Recent studies examining neuronal cell death indicate a key role for caspase-3 in the apoptotic process. For example, it has been shown that caspase-3 knock-out mice show severe alterations of brain structures in regions where neuronal apoptosis is predominantly believed to occur. The changes include an overall brain mass increase, disorganized cell deployment, and duplicated brain structures (Kuida et al., 1996). In addition, upregulation and activation of caspase-3 or a caspase-3-like protease has been shown to be a key mediator of neuronal death in neurons after excitotoxic and hypoxic injuries, as well as in the hippocampal CA1 sector after transient global ischemia (Yakovlev et al., 1997; Chen et al., 1998; Namura et al., 1998; Ni et al., 1998).

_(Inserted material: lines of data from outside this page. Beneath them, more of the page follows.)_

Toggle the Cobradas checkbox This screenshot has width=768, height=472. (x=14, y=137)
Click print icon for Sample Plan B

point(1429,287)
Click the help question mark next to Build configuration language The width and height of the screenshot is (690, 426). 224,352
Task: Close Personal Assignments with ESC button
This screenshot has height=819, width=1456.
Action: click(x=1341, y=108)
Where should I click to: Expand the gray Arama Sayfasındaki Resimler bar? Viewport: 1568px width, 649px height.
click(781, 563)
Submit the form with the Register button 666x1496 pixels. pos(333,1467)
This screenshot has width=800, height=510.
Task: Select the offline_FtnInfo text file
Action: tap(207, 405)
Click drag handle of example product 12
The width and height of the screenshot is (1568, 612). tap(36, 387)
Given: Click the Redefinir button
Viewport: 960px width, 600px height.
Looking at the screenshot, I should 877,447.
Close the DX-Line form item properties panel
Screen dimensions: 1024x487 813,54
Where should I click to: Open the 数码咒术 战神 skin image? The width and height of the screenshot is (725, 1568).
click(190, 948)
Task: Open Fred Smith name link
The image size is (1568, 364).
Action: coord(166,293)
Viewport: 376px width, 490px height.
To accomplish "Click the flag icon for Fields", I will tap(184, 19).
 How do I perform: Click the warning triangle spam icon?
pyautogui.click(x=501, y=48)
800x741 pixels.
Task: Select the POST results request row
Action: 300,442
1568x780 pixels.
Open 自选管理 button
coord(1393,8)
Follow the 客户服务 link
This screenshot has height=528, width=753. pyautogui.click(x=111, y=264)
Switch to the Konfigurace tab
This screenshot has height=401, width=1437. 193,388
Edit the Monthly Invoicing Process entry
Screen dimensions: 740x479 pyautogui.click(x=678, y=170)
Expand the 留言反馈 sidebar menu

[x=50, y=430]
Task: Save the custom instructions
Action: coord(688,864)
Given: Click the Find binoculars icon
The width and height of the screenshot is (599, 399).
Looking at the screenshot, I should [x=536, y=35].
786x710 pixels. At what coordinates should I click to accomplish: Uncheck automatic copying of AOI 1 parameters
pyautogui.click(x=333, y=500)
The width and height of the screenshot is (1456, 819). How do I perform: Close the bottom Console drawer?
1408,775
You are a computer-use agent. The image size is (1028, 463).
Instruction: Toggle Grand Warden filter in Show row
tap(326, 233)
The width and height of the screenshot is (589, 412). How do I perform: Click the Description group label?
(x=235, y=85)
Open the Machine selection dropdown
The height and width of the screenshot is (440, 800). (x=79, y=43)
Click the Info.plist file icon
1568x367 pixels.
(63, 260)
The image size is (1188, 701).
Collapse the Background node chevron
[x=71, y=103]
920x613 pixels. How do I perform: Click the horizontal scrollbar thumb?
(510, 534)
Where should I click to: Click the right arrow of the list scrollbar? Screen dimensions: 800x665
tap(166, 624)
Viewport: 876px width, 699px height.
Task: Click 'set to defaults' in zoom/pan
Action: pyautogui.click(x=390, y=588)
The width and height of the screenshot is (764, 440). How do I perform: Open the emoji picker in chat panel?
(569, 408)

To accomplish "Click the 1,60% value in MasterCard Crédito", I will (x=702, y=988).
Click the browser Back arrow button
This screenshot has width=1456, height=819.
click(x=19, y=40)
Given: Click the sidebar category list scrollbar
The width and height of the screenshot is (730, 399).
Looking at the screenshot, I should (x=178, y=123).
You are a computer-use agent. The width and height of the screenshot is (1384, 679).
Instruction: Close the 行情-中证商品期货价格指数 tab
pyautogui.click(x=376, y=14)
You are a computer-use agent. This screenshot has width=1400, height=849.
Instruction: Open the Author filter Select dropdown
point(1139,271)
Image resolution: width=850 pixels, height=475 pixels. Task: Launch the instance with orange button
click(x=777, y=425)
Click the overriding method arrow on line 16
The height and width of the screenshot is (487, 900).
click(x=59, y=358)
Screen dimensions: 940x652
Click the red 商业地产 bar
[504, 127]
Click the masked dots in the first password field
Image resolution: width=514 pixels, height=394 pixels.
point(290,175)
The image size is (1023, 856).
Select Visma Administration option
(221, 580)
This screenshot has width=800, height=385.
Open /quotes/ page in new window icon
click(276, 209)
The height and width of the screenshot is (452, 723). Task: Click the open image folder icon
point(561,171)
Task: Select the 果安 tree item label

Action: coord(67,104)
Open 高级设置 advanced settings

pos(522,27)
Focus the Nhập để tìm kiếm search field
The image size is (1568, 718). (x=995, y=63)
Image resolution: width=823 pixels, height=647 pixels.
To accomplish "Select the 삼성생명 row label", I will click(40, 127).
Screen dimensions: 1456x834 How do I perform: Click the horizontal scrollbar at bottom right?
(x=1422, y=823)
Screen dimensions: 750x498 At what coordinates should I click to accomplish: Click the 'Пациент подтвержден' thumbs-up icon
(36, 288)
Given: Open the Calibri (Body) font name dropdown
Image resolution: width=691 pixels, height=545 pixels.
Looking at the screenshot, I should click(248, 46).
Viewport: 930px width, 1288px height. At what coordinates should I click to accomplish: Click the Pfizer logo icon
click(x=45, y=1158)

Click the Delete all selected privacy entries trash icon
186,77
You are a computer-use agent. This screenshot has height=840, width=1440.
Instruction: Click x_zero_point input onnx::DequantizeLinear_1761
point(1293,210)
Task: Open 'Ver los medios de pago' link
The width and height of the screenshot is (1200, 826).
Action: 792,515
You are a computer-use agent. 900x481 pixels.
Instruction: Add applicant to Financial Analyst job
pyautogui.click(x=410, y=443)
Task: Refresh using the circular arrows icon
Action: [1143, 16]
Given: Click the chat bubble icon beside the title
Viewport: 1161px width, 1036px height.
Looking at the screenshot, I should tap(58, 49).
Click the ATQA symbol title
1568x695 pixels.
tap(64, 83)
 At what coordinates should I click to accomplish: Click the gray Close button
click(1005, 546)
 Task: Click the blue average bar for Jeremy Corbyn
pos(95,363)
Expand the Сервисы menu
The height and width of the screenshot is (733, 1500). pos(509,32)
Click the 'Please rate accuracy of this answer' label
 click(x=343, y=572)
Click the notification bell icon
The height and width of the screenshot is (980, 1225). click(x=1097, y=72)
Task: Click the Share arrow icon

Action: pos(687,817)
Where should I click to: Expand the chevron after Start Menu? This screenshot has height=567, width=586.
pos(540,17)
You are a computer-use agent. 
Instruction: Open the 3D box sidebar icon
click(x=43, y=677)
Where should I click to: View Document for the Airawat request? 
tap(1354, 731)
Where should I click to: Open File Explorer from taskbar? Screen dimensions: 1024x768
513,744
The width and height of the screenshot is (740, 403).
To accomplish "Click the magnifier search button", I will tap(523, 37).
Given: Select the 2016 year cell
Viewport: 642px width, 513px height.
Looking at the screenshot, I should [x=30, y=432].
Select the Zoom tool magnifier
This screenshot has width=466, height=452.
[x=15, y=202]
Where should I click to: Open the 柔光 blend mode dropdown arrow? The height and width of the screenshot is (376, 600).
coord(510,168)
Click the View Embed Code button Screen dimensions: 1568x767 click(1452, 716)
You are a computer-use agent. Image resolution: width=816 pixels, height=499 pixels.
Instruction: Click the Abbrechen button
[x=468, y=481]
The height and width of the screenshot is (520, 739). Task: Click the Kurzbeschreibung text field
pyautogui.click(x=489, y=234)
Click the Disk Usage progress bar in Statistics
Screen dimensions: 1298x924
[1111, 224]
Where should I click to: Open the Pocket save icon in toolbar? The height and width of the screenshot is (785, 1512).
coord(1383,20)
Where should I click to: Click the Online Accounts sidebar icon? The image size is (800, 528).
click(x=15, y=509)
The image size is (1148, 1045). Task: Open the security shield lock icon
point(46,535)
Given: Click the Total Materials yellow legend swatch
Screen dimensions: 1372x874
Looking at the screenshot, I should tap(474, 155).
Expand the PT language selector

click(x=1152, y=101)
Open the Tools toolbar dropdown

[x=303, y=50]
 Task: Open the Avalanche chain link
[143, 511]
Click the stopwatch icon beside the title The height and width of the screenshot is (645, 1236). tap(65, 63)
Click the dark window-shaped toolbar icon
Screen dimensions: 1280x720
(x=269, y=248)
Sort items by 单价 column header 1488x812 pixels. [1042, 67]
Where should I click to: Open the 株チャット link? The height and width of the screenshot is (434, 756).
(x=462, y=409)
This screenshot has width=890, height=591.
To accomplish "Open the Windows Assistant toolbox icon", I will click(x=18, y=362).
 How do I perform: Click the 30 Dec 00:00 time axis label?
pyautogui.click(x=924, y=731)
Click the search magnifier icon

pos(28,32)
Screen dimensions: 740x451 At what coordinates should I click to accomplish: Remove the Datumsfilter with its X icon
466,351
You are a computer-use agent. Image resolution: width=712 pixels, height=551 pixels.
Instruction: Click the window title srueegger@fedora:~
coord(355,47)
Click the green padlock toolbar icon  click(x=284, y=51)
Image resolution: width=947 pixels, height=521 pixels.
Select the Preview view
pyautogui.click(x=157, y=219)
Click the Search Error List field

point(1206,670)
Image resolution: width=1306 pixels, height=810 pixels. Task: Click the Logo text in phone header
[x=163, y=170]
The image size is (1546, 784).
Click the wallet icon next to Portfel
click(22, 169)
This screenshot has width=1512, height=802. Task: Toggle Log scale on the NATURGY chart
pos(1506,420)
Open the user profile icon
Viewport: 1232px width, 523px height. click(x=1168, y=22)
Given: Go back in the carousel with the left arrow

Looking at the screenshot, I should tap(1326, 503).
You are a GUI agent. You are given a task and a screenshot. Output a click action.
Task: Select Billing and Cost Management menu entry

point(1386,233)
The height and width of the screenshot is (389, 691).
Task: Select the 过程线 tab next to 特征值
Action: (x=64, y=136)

An antiapoptotic effect of NAIP and other members of the human IAP family has been shown in cell culture systems (Liston et al., 1996;Deveraux and Reed, 1999). Apoptotic hippocampal neurons can be rescued by stereotactic microinjection of NAIP-expressing adenovirus in the CA1 region, suggesting that the antiapoptotic activity of NAIP shownin vitro extends to the in vivo situation (Xu et al., 1997). Recent evidence suggests that in addition to supraphysiologic levels of NAIP conferring neuronal protection, the loss of endogenous NAIP results in enhanced neuronal vulnerability (Holcik et al., 2000), indicating that NAIP plays an important role in regulation of neuronal apoptosis. However, a mechanism for antiapoptotic function of NAIP has not yet been identified. Although other IAP family members have been shown to inhibit caspases directly (Deveraux et al., 1997; Roy et al., 1997; Tamm et al., 1998), a similar interaction could not be demonstrated for NAIP (Roy et al., 1997), suggesting an alternate mechanism in mediating cytoprotection. The present study demonstrates the direct inhibition of effector caspases by NAIP BIR domains and thus provides a mechanistic explanation for the cytoprotective effect of NAIP and its function as an important regulator protein for neuronal apoptosis.
MATERIALS AND METHODS
Generation and cloning of NAIP BIR constructs. NAIP constructs encompassing one to three BIR domains (see Fig.2 A) were generated by PCR using the following primer pairs: B123xt, 5′ forward primer GGATCC ATG GCC ACC CAG CAG AAA GCC and 3′ reverse primer CTCGAG CCA GAT GCC CAC AGA AAA GCT AT; B1, 5′ forward primer GGATCC GCA GTT CAG TTG GCA AGG and 3′ reverse primer CTCGAG CTC AGC CTG CTC TTC AGA TT; B2, 5′ forward primer GGATCC AGC AGG CTG AGA GAG GT and 3′ reverse primer CTCGAG GTA ATT TCC TCT GAG GAT TTC; B3, 5′ forward primer GGATCC TCC TCA GAG GAA ATT ACC and 3′ reverse primer CTCGAG ATA GGA CCA ACT GCA TTG AA; B12, 5′ forward primer GGATCC GCA GTT CAG TTG GCA AGG and 3′ reverse primer CTCGAG GTA ATT TCC TCT GAG GAT TTC; B23, 5′ forward primer GGATCC AGC AGG CTG AGA GAG GT and 3′ reverse primer CTCGAG ATA GGA CCA ACT GCA TTG AA; B2A, 5′ forward primer GGATCC GCA TCC TTC AGG AAC TGG and 3′ reverse primer CTCGAG TAT GTC AAC AAA TCC C; B2B, 5′ forward primer GGATCC ATG AGG TAC CAA GAA GAGG and 3′ reverse primer CTCGAG GGG AAC CAT TTG GCA TG; and B2C, 5′ forward primer GGATCC GGG ATA TCC CCT TGT GTG CTC and 3′ reverse primer CTCGAG ATC ATC TCC TTC TTC CCA. The PCR product was subcloned in pCR2.1 vector using the Invitrogen TOPO cloning kit (Invitrogen Canada Inc., Burlington, Ontario, Canada) according to the manufacturer's instructions. After sequencing, the constructs were digested with BamHI and XhoI restriction enzymes and subcloned in pGEX-4T3 and pcDNA3.0-myc vectors.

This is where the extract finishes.